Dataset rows
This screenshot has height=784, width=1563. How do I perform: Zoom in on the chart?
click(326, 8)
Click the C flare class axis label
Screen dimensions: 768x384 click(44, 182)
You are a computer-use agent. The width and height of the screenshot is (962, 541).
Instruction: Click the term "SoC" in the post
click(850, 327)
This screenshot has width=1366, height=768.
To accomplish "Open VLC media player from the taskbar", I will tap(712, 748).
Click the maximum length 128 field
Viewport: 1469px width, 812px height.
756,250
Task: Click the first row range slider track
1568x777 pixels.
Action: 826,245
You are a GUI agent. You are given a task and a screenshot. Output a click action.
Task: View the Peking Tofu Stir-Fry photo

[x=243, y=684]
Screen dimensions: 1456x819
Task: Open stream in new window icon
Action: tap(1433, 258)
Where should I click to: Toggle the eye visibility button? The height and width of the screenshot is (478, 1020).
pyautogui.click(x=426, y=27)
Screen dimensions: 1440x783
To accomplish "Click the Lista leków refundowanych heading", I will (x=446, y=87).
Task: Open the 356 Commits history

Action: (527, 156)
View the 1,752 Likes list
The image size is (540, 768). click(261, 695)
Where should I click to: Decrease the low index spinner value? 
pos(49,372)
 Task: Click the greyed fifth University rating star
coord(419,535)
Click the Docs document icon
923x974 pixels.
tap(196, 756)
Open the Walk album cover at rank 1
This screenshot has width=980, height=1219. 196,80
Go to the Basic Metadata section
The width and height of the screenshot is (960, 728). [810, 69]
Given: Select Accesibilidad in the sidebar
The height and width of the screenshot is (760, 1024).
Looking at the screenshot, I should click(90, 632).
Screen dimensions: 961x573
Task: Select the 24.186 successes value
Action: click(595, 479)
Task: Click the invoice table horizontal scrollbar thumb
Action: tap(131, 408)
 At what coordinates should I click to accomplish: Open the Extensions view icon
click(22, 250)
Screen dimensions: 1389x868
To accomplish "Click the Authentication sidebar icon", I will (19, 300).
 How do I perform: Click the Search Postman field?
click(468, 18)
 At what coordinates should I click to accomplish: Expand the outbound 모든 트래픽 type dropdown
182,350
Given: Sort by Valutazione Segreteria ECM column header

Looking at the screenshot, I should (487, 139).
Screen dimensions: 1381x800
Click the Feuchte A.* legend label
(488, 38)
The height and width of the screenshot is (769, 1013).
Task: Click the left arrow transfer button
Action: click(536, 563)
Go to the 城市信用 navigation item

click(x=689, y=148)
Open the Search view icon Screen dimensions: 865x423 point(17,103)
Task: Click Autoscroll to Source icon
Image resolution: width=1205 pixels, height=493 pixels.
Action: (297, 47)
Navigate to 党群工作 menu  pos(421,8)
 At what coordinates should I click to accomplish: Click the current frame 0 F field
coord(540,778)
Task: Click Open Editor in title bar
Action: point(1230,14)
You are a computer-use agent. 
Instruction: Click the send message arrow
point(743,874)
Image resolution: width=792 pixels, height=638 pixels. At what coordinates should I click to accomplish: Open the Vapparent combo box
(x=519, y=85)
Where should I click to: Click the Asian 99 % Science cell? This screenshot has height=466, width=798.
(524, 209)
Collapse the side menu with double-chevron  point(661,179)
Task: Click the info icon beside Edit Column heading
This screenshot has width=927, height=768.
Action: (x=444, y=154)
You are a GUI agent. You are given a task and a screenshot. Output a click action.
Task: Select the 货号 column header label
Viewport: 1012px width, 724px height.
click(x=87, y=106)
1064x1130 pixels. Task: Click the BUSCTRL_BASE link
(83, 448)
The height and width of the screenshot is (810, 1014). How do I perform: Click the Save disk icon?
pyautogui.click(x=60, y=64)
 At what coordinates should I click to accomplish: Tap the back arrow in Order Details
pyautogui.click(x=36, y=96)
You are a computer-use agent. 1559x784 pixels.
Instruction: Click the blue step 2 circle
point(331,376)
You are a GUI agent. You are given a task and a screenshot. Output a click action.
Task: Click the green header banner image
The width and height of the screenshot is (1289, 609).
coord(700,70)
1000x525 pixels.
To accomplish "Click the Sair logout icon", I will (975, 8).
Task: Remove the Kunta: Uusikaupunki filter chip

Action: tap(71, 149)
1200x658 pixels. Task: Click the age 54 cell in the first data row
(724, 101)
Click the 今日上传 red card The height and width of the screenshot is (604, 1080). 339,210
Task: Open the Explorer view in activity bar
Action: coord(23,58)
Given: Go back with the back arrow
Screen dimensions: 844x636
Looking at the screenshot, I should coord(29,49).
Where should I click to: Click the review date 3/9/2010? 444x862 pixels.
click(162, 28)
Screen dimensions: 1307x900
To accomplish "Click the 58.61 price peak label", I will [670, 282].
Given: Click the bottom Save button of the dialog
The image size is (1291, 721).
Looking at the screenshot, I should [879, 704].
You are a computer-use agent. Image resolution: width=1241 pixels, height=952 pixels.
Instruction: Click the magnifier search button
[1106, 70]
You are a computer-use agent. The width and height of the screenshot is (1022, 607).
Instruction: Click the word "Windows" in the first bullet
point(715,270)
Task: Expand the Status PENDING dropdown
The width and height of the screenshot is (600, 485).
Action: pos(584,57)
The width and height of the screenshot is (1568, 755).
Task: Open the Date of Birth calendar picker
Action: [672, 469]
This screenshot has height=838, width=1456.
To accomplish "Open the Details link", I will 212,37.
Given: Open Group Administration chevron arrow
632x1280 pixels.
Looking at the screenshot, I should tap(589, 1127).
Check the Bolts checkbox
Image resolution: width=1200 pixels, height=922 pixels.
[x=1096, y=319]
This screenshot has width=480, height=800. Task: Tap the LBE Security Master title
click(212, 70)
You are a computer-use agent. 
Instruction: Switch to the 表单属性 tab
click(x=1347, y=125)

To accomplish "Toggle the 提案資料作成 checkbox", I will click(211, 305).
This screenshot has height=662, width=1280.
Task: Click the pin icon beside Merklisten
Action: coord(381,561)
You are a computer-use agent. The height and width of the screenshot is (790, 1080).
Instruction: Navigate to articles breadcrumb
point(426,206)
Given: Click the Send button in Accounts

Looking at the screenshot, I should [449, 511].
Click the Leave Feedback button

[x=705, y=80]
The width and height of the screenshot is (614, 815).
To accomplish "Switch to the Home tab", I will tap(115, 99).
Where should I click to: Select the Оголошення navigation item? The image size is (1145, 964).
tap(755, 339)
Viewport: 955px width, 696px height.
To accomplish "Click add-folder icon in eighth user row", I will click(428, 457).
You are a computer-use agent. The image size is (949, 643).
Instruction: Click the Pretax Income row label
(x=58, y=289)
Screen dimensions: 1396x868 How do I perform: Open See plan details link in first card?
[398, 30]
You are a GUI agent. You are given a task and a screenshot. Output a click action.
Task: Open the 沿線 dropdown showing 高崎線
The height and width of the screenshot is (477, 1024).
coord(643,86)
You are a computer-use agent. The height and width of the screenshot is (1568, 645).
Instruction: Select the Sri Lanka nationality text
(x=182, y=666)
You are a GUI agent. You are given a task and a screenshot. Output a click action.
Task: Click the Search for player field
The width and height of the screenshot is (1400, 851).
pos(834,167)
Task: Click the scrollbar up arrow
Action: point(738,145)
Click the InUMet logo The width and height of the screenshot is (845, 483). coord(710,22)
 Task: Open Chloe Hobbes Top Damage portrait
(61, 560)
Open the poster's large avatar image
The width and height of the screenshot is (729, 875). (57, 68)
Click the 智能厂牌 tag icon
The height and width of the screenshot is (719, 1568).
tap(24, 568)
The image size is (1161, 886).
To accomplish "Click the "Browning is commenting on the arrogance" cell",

Directions for this task>
Render every line of the records above as a JSON array of strings, one string per line, omitting blank lines.

Worked answer>
[
  "This screenshot has height=784, width=1563. How do I perform: Zoom in on the chart?",
  "click(326, 8)",
  "Click the C flare class axis label",
  "Screen dimensions: 768x384 click(44, 182)",
  "You are a computer-use agent. The width and height of the screenshot is (962, 541).",
  "Instruction: Click the term \"SoC\" in the post",
  "click(850, 327)",
  "This screenshot has width=1366, height=768.",
  "To accomplish \"Open VLC media player from the taskbar\", I will tap(712, 748).",
  "Click the maximum length 128 field",
  "Viewport: 1469px width, 812px height.",
  "756,250",
  "Task: Click the first row range slider track",
  "1568x777 pixels.",
  "Action: 826,245",
  "You are a GUI agent. You are given a task and a screenshot. Output a click action.",
  "Task: View the Peking Tofu Stir-Fry photo",
  "[x=243, y=684]",
  "Screen dimensions: 1456x819",
  "Task: Open stream in new window icon",
  "Action: tap(1433, 258)",
  "Where should I click to: Toggle the eye visibility button? The height and width of the screenshot is (478, 1020).",
  "pyautogui.click(x=426, y=27)",
  "Screen dimensions: 1440x783",
  "To accomplish \"Click the Lista leków refundowanych heading\", I will (x=446, y=87).",
  "Task: Open the 356 Commits history",
  "Action: (527, 156)",
  "View the 1,752 Likes list",
  "The image size is (540, 768). click(261, 695)",
  "Where should I click to: Decrease the low index spinner value? ",
  "pos(49,372)",
  " Task: Click the greyed fifth University rating star",
  "coord(419,535)",
  "Click the Docs document icon",
  "923x974 pixels.",
  "tap(196, 756)",
  "Open the Walk album cover at rank 1",
  "This screenshot has width=980, height=1219. 196,80",
  "Go to the Basic Metadata section",
  "The width and height of the screenshot is (960, 728). [810, 69]",
  "Given: Select Accesibilidad in the sidebar",
  "The height and width of the screenshot is (760, 1024).",
  "Looking at the screenshot, I should click(90, 632).",
  "Screen dimensions: 961x573",
  "Task: Select the 24.186 successes value",
  "Action: click(595, 479)",
  "Task: Click the invoice table horizontal scrollbar thumb",
  "Action: tap(131, 408)",
  " At what coordinates should I click to accomplish: Open the Extensions view icon",
  "click(22, 250)",
  "Screen dimensions: 1389x868",
  "To accomplish \"Click the Authentication sidebar icon\", I will (19, 300).",
  " How do I perform: Click the Search Postman field?",
  "click(468, 18)",
  " At what coordinates should I click to accomplish: Expand the outbound 모든 트래픽 type dropdown",
  "182,350",
  "Given: Sort by Valutazione Segreteria ECM column header",
  "Looking at the screenshot, I should (487, 139).",
  "Screen dimensions: 1381x800",
  "Click the Feuchte A.* legend label",
  "(488, 38)",
  "The height and width of the screenshot is (769, 1013).",
  "Task: Click the left arrow transfer button",
  "Action: click(536, 563)",
  "Go to the 城市信用 navigation item",
  "click(x=689, y=148)",
  "Open the Search view icon Screen dimensions: 865x423 point(17,103)",
  "Task: Click Autoscroll to Source icon",
  "Image resolution: width=1205 pixels, height=493 pixels.",
  "Action: (297, 47)",
  "Navigate to 党群工作 menu  pos(421,8)",
  " At what coordinates should I click to accomplish: Click the current frame 0 F field",
  "coord(540,778)",
  "Task: Click Open Editor in title bar",
  "Action: point(1230,14)",
  "You are a computer-use agent. ",
  "Instruction: Click the send message arrow",
  "point(743,874)",
  "Image resolution: width=792 pixels, height=638 pixels. At what coordinates should I click to accomplish: Open the Vapparent combo box",
  "(x=519, y=85)",
  "Where should I click to: Click the Asian 99 % Science cell? This screenshot has height=466, width=798.",
  "(524, 209)",
  "Collapse the side menu with double-chevron  point(661,179)",
  "Task: Click the info icon beside Edit Column heading",
  "This screenshot has width=927, height=768.",
  "Action: (x=444, y=154)",
  "You are a GUI agent. You are given a task and a screenshot. Output a click action.",
  "Task: Select the 货号 column header label",
  "Viewport: 1012px width, 724px height.",
  "click(x=87, y=106)",
  "1064x1130 pixels. Task: Click the BUSCTRL_BASE link",
  "(83, 448)",
  "The height and width of the screenshot is (810, 1014). How do I perform: Click the Save disk icon?",
  "pyautogui.click(x=60, y=64)",
  " At what coordinates should I click to accomplish: Tap the back arrow in Order Details",
  "pyautogui.click(x=36, y=96)",
  "You are a computer-use agent. 1559x784 pixels.",
  "Instruction: Click the blue step 2 circle",
  "point(331,376)",
  "You are a GUI agent. You are given a task and a screenshot. Output a click action.",
  "Task: Click the green header banner image",
  "The width and height of the screenshot is (1289, 609).",
  "coord(700,70)",
  "1000x525 pixels.",
  "To accomplish \"Click the Sair logout icon\", I will (975, 8).",
  "Task: Remove the Kunta: Uusikaupunki filter chip",
  "Action: tap(71, 149)",
  "1200x658 pixels. Task: Click the age 54 cell in the first data row",
  "(724, 101)",
  "Click the 今日上传 red card The height and width of the screenshot is (604, 1080). 339,210",
  "Task: Open the Explorer view in activity bar",
  "Action: coord(23,58)",
  "Given: Go back with the back arrow",
  "Screen dimensions: 844x636",
  "Looking at the screenshot, I should coord(29,49).",
  "Where should I click to: Click the review date 3/9/2010? 444x862 pixels.",
  "click(162, 28)",
  "Screen dimensions: 1307x900",
  "To accomplish \"Click the 58.61 price peak label\", I will [670, 282].",
  "Given: Click the bottom Save button of the dialog",
  "The image size is (1291, 721).",
  "Looking at the screenshot, I should [879, 704].",
  "You are a computer-use agent. Image resolution: width=1241 pixels, height=952 pixels.",
  "Instruction: Click the magnifier search button",
  "[1106, 70]",
  "You are a computer-use agent. The width and height of the screenshot is (1022, 607).",
  "Instruction: Click the word \"Windows\" in the first bullet",
  "point(715,270)",
  "Task: Expand the Status PENDING dropdown",
  "The width and height of the screenshot is (600, 485).",
  "Action: pos(584,57)",
  "The width and height of the screenshot is (1568, 755).",
  "Task: Open the Date of Birth calendar picker",
  "Action: [672, 469]",
  "This screenshot has height=838, width=1456.",
  "To accomplish \"Open the Details link\", I will 212,37.",
  "Given: Open Group Administration chevron arrow",
  "632x1280 pixels.",
  "Looking at the screenshot, I should tap(589, 1127).",
  "Check the Bolts checkbox",
  "Image resolution: width=1200 pixels, height=922 pixels.",
  "[x=1096, y=319]",
  "This screenshot has width=480, height=800. Task: Tap the LBE Security Master title",
  "click(212, 70)",
  "You are a computer-use agent. ",
  "Instruction: Switch to the 表单属性 tab",
  "click(x=1347, y=125)",
  "To accomplish \"Toggle the 提案資料作成 checkbox\", I will click(211, 305).",
  "This screenshot has height=662, width=1280.",
  "Task: Click the pin icon beside Merklisten",
  "Action: coord(381,561)",
  "You are a computer-use agent. The height and width of the screenshot is (790, 1080).",
  "Instruction: Navigate to articles breadcrumb",
  "point(426,206)",
  "Given: Click the Send button in Accounts",
  "Looking at the screenshot, I should [449, 511].",
  "Click the Leave Feedback button",
  "[x=705, y=80]",
  "The width and height of the screenshot is (614, 815).",
  "To accomplish \"Switch to the Home tab\", I will tap(115, 99).",
  "Where should I click to: Select the Оголошення navigation item? The image size is (1145, 964).",
  "tap(755, 339)",
  "Viewport: 955px width, 696px height.",
  "To accomplish \"Click add-folder icon in eighth user row\", I will click(428, 457).",
  "You are a computer-use agent. The image size is (949, 643).",
  "Instruction: Click the Pretax Income row label",
  "(x=58, y=289)",
  "Screen dimensions: 1396x868 How do I perform: Open See plan details link in first card?",
  "[398, 30]",
  "You are a GUI agent. You are given a task and a screenshot. Output a click action.",
  "Task: Open the 沿線 dropdown showing 高崎線",
  "The height and width of the screenshot is (477, 1024).",
  "coord(643,86)",
  "You are a computer-use agent. The height and width of the screenshot is (1568, 645).",
  "Instruction: Select the Sri Lanka nationality text",
  "(x=182, y=666)",
  "You are a GUI agent. You are given a task and a screenshot. Output a click action.",
  "Task: Click the Search for player field",
  "The width and height of the screenshot is (1400, 851).",
  "pos(834,167)",
  "Task: Click the scrollbar up arrow",
  "Action: point(738,145)",
  "Click the InUMet logo The width and height of the screenshot is (845, 483). coord(710,22)",
  " Task: Open Chloe Hobbes Top Damage portrait",
  "(61, 560)",
  "Open the poster's large avatar image",
  "The width and height of the screenshot is (729, 875). (57, 68)",
  "Click the 智能厂牌 tag icon",
  "The height and width of the screenshot is (719, 1568).",
  "tap(24, 568)",
  "The image size is (1161, 886).",
  "To accomplish \"Click the \"Browning is commenting on the arrogance\" cell\","
]